The service was suspended after "worrying" reports of assault and intimidation in the Leralla corridor and Kaalfontein areas, Metrorail said.

The Congress of SA Trade Unions said protests took place in 32 areas across the country.

There were no reports of serious injury or deaths but riot police kept watch over the swelling crowds.

Peaceful protests

National police spokesperson Vish Naidoo, said there had been no reports of violence and protests throughout the country had been peaceful.

There had, however, been some claims of intimidation but these were not officially reported to police.

The major event took place in Johannesburg, the country's economic hub, where marshals battled to contain a crowd which stretched along six blocks, when embattled ANC Youth League leader Julius Malema arrived.

Malema said the ruling African National Congress must listen to the masses while Cosatu general secretary Zwelinzima Vavi said some government leaders had forgotten their roots.

"Today we are here to remind some fellows where they are coming from. They don't know anymore the power of the working-class," Vavi said.

"This is not a march. This is an occupation of the City of Johannesburg by the workers."

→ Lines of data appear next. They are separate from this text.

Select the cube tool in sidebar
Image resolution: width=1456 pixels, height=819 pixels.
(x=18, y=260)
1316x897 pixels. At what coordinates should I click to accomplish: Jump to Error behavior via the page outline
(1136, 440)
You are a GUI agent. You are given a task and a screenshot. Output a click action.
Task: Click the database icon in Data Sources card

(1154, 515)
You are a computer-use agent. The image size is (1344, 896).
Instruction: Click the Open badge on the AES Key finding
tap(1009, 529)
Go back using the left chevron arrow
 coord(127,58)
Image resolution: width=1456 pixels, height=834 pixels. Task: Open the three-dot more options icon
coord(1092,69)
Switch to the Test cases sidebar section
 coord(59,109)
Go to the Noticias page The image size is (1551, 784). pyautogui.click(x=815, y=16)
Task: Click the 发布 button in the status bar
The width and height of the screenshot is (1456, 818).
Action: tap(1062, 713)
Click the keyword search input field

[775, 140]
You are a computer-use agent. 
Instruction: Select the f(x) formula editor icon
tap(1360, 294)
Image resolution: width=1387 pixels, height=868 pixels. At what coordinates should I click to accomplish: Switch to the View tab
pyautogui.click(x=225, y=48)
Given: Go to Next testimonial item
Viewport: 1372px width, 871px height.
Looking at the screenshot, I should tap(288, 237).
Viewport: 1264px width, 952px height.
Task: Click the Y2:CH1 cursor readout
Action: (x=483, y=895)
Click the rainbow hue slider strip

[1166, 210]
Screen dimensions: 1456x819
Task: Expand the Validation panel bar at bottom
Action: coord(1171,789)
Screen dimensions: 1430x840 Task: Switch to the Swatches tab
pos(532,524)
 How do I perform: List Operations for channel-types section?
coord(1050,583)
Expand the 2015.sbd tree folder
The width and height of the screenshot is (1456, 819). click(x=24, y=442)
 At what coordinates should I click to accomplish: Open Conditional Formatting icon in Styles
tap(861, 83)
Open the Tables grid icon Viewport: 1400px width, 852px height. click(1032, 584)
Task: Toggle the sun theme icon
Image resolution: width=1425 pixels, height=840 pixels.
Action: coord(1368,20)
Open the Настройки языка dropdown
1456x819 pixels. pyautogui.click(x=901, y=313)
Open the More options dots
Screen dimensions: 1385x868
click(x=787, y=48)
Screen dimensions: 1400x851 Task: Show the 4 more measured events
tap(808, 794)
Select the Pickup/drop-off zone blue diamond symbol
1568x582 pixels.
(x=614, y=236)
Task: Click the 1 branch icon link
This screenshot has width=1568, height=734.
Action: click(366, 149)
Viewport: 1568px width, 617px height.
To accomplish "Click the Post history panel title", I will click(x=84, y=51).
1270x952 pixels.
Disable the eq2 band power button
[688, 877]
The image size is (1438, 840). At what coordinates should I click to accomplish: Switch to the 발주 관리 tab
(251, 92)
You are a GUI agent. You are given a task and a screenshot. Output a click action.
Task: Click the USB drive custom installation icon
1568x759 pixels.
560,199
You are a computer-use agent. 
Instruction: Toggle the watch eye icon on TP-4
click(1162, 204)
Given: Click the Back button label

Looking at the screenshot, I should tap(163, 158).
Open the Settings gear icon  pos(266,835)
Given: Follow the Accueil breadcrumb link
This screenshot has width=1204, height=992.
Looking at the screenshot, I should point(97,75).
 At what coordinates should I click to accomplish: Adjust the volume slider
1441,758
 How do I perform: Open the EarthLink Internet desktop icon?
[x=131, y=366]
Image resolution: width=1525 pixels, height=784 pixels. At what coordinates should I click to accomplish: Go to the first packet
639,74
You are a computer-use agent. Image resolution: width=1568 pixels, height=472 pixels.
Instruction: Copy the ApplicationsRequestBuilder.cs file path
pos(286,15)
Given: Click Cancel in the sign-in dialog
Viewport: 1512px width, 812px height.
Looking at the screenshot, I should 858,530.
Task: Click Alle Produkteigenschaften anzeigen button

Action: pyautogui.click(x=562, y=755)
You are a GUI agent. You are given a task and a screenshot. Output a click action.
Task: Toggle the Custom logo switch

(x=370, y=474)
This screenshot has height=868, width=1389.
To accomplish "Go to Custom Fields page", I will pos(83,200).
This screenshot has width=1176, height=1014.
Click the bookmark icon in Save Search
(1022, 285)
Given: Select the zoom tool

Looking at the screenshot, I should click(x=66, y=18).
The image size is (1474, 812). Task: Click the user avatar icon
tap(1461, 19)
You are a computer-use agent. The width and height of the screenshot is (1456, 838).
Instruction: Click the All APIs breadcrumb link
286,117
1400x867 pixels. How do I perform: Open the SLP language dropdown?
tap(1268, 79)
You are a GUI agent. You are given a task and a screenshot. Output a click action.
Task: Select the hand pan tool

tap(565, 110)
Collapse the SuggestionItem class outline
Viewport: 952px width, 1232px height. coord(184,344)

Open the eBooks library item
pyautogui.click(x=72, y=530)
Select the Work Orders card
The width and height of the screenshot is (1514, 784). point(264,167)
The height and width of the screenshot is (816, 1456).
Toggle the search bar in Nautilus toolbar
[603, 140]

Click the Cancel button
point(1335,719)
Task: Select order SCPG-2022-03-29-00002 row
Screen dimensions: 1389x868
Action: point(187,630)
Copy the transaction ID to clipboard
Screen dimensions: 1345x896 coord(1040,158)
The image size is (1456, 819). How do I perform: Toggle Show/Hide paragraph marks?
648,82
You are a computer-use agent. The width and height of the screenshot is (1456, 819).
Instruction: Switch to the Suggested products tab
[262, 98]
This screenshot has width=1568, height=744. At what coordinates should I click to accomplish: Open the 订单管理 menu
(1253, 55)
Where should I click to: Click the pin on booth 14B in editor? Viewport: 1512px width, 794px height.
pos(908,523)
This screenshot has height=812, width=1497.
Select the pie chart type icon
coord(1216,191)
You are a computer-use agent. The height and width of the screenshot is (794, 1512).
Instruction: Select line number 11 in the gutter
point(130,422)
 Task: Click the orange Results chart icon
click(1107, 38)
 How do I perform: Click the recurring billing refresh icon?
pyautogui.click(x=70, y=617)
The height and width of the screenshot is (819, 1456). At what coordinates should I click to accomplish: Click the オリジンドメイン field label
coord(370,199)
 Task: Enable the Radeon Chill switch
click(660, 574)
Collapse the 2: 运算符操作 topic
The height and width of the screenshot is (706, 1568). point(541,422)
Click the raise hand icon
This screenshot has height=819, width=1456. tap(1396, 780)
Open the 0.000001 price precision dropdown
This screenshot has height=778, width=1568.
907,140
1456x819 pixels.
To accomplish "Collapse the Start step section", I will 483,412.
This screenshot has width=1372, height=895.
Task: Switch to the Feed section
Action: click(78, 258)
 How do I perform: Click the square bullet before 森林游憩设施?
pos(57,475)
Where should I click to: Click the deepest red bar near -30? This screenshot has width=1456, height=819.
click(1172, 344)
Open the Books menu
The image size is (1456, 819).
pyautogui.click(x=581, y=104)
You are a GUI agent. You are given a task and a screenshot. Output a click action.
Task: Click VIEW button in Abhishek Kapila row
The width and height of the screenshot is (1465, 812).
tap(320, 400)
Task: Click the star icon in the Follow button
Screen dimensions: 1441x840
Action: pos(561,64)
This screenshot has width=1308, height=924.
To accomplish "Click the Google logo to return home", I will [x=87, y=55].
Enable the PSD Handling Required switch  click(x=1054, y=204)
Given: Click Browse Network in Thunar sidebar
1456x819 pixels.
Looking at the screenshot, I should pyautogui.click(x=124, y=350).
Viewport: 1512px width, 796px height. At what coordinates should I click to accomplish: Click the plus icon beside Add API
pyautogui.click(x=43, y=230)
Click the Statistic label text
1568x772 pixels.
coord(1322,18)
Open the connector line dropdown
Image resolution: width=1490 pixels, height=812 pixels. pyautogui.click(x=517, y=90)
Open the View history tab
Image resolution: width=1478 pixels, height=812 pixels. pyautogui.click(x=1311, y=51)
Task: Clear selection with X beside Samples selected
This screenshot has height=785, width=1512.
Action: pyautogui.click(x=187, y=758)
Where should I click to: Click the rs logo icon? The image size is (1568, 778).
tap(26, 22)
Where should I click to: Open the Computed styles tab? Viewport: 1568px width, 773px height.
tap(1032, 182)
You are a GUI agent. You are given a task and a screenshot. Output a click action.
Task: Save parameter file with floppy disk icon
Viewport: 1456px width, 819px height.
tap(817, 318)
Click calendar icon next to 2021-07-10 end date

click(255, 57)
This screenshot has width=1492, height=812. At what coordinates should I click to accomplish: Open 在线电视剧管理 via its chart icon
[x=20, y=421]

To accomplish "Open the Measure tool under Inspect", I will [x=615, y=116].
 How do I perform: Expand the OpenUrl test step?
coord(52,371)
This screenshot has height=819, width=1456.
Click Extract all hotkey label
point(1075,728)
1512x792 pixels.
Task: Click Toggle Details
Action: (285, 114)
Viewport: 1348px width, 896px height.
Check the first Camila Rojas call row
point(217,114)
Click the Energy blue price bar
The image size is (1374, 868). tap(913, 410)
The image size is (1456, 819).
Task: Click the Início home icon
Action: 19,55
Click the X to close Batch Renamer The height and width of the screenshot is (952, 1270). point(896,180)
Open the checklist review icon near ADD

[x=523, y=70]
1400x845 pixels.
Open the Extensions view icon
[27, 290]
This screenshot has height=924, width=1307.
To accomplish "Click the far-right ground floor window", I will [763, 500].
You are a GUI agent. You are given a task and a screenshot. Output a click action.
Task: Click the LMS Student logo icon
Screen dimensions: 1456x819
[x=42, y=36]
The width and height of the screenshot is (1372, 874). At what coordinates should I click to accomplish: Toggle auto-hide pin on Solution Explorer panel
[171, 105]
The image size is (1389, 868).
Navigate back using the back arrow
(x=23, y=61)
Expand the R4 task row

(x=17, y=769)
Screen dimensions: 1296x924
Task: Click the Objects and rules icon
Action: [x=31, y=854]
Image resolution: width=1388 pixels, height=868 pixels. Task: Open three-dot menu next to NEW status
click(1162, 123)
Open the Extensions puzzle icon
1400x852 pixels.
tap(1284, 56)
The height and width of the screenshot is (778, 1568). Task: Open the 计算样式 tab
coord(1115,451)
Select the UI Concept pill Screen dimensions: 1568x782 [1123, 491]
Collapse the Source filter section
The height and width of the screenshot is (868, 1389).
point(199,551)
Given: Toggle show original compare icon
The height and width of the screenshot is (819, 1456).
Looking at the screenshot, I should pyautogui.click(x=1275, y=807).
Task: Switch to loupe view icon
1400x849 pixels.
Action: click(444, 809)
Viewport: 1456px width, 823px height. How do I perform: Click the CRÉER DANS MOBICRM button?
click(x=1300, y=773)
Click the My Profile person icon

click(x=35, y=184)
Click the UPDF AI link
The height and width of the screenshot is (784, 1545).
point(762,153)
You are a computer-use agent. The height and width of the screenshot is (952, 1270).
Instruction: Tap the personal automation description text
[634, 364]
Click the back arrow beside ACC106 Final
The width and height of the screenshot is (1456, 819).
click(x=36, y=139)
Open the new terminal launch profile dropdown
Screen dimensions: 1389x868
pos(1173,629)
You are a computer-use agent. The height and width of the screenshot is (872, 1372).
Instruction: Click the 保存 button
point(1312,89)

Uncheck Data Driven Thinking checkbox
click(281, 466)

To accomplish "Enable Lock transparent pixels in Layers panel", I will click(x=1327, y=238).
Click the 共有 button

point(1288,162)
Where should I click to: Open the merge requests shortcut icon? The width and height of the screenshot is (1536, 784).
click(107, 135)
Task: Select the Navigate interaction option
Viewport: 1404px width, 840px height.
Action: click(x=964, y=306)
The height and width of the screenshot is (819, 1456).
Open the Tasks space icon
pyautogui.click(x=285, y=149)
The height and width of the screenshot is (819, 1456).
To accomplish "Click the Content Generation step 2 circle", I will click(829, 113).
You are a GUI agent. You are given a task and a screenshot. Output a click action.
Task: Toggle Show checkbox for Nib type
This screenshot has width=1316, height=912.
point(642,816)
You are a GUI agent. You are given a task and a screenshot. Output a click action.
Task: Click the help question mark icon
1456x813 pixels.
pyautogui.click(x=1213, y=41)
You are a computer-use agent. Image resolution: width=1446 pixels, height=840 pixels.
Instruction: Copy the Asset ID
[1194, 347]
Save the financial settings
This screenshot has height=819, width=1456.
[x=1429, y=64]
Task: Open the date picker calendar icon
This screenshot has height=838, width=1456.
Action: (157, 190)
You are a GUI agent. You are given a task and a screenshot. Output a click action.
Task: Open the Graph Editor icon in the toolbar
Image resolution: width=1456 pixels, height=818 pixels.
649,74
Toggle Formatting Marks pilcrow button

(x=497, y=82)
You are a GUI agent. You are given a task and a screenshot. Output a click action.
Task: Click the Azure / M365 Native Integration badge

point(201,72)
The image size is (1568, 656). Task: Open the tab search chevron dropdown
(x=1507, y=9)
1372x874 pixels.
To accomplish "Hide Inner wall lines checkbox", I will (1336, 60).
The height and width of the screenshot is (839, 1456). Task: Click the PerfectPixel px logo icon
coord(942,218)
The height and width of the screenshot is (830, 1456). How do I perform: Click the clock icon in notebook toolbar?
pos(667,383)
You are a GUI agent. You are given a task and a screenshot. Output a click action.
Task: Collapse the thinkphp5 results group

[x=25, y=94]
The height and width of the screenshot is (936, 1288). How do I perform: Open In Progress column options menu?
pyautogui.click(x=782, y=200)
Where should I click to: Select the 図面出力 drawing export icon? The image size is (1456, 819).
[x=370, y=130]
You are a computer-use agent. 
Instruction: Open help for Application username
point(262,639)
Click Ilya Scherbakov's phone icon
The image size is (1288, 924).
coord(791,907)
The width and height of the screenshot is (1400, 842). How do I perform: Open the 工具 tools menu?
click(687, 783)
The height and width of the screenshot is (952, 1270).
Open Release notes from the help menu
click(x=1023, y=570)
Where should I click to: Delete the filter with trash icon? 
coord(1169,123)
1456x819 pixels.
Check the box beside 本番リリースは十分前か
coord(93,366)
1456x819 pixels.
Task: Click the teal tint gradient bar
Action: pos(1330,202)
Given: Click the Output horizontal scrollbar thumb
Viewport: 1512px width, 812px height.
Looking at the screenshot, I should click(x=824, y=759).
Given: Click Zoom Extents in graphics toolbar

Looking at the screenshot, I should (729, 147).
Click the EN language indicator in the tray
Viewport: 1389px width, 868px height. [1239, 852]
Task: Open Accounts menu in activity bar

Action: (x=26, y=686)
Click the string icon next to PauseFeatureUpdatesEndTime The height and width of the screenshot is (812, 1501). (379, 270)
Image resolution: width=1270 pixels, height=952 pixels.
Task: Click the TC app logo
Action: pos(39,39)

Crowds in several city centres wore bright red and yellow attire, sang, danced, and waved placards bearing messages against labour brokers and electronic tolling on Gauteng's highways.

Mathale booed

In Polokwane in Limpopo, a downpour resulted in some protesters seeking shelter under shop awnings. Others were not deterred by the chill and drizzle and continued chanting and blowing their vuvuzelas.

Cosatu supporters refused to be addressed by a Limpopo ANC representative, calling him a friend of Malema.

They said they would not be spoken to by "the ANC of [Premier Cassel] Mathale, and Malema, who are thieves".

In Cape Town, the strike got underway at 11:00 and marchers reached Parliament before noon.

The area in front of the historic building was cordoned off with police tape to prevent the crowd from nearing the gates.

Durban strike starts late

Undeterred, protesters took off their hats to sing the national anthem while putting their fists in the air and flying the Cosatu flag.

In Durban, the strike also started an hour after the scheduled time. A line of riot police preceded the march, along with a water cannon and Nyala riot vehicle.

At various intersections along the route marchers would sit for a few moments before getting back up and joining the crowds again.

Protesters wanted labour brokers banned and were opposed to the imminent tolling of some Gauteng roads. With effect from April 30, motorcycles with e-tags will pay 20c/km and those without, 38c.

Light motor vehicles will pay 30c and 58c respectively, and non-articulated trucks 75c and R1.45.

Articulated trucks with e-tags will pay R1.51/km, and those without R2.90. Under the new fee system, the cost for motorcycles and light vehicles will be capped at R550 a month.